*Stored items*:

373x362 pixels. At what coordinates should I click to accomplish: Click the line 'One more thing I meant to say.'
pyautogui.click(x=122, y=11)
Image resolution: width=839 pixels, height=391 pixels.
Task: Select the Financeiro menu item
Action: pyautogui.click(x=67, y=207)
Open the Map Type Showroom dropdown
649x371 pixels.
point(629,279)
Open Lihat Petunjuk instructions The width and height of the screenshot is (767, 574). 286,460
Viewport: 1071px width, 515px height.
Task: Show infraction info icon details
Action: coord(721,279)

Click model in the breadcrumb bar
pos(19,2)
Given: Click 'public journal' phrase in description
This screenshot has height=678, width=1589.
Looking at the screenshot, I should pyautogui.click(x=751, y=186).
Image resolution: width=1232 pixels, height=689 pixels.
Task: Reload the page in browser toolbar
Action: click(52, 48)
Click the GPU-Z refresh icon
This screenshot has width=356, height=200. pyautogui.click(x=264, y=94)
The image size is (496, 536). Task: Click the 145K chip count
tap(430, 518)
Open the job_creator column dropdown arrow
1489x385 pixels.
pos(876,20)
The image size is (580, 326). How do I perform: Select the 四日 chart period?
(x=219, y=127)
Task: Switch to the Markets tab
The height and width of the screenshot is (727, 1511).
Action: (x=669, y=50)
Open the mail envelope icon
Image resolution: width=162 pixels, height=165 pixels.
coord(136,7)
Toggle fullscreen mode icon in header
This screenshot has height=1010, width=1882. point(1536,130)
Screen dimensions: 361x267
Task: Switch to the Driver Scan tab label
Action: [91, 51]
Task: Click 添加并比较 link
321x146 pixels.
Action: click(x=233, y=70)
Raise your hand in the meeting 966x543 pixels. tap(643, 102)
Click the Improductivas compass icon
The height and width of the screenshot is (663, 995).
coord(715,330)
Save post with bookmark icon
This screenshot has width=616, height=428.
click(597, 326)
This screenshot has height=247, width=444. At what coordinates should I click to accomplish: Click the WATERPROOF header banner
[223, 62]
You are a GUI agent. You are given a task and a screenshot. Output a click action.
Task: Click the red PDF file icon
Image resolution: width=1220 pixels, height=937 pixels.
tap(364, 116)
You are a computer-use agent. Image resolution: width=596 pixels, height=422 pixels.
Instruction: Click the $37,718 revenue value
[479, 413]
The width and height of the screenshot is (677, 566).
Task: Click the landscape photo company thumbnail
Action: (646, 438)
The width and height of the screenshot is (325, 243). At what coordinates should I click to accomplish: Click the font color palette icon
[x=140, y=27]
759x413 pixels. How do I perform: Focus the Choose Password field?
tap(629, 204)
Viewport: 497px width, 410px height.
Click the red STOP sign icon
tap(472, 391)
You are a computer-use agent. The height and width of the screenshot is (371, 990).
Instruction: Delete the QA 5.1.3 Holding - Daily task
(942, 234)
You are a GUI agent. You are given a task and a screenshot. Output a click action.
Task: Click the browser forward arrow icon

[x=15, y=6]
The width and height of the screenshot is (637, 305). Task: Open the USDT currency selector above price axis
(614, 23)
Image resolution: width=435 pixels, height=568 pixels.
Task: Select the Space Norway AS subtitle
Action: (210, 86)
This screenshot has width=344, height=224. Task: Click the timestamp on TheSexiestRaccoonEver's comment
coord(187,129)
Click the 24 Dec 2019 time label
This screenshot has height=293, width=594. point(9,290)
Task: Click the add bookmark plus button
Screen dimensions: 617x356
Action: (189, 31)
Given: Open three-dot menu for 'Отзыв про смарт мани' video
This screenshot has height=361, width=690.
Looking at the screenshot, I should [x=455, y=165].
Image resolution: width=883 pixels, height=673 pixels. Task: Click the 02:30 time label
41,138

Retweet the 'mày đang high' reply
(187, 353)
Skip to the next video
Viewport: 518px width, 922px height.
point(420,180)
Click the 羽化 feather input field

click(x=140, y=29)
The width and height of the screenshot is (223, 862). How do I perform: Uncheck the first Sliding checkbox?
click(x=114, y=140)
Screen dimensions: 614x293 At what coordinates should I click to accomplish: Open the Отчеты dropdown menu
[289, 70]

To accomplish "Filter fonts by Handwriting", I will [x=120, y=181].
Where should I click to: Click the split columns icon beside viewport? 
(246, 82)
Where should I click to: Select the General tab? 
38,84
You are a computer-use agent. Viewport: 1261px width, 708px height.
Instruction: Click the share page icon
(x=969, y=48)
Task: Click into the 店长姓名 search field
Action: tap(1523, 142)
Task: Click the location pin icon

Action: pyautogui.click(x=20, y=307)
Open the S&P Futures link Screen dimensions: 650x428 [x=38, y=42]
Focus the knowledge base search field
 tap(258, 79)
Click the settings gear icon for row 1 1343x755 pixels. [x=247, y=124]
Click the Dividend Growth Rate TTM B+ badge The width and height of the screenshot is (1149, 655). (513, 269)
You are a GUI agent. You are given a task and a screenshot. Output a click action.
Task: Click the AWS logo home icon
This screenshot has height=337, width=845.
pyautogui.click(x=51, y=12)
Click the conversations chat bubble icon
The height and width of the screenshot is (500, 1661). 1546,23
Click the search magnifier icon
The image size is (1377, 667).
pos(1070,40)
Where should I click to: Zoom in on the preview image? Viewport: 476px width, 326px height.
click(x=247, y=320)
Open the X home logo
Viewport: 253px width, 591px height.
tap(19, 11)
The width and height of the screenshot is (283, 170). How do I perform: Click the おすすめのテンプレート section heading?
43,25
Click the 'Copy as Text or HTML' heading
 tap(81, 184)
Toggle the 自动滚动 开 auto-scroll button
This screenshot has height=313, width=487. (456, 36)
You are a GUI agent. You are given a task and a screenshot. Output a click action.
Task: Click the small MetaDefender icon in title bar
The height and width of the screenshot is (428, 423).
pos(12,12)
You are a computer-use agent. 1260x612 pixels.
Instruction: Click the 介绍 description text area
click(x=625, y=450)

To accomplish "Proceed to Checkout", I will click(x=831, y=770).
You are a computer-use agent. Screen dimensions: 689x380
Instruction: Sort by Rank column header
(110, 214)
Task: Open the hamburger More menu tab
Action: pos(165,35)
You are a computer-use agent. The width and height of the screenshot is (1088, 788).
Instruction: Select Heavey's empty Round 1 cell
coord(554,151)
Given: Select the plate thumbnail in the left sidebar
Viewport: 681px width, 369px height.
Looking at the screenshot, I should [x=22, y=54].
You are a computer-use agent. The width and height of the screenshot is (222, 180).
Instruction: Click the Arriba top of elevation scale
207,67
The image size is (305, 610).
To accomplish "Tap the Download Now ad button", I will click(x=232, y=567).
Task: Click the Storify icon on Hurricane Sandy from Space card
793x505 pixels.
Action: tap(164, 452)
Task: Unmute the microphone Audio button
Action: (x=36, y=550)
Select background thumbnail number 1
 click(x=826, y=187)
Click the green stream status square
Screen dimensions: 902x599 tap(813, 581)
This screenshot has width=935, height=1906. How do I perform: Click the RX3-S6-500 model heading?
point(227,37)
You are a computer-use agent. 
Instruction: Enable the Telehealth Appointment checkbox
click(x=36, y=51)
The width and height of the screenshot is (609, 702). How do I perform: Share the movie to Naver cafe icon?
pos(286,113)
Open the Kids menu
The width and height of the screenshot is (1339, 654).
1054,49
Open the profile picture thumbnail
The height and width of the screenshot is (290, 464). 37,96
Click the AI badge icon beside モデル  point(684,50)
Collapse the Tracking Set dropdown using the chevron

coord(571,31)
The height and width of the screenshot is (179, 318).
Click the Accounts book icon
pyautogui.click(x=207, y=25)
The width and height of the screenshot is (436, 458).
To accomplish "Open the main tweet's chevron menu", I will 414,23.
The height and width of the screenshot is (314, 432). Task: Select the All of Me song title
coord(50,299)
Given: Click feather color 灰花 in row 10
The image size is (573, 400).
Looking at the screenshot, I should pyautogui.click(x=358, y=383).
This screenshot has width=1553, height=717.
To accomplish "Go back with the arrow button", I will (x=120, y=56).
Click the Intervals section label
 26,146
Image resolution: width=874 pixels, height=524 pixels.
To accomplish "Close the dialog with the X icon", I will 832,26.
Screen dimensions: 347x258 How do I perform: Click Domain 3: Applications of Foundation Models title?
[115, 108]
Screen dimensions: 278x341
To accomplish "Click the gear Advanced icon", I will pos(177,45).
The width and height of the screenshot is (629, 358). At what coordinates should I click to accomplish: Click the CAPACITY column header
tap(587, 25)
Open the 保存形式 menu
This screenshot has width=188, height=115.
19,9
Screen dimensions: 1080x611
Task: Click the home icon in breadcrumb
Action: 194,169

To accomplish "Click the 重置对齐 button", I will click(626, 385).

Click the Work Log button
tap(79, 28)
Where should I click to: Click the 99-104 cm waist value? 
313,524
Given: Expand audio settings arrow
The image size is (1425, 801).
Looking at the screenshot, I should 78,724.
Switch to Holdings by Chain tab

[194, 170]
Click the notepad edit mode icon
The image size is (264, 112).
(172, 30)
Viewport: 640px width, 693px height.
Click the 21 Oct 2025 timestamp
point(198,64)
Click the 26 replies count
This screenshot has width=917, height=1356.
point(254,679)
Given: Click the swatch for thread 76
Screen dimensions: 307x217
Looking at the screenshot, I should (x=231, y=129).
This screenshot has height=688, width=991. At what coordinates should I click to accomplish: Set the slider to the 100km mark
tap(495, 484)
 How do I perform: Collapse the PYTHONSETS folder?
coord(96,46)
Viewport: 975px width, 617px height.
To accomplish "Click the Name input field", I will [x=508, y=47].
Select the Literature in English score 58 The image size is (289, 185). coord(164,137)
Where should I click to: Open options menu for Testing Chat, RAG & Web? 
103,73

*Task description*: Could you find every line in the records above that contains the word "badge" and copy it?

*Your solution*:
Click the Dividend Growth Rate TTM B+ badge The width and height of the screenshot is (1149, 655). (513, 269)
Click the AI badge icon beside モデル  point(684,50)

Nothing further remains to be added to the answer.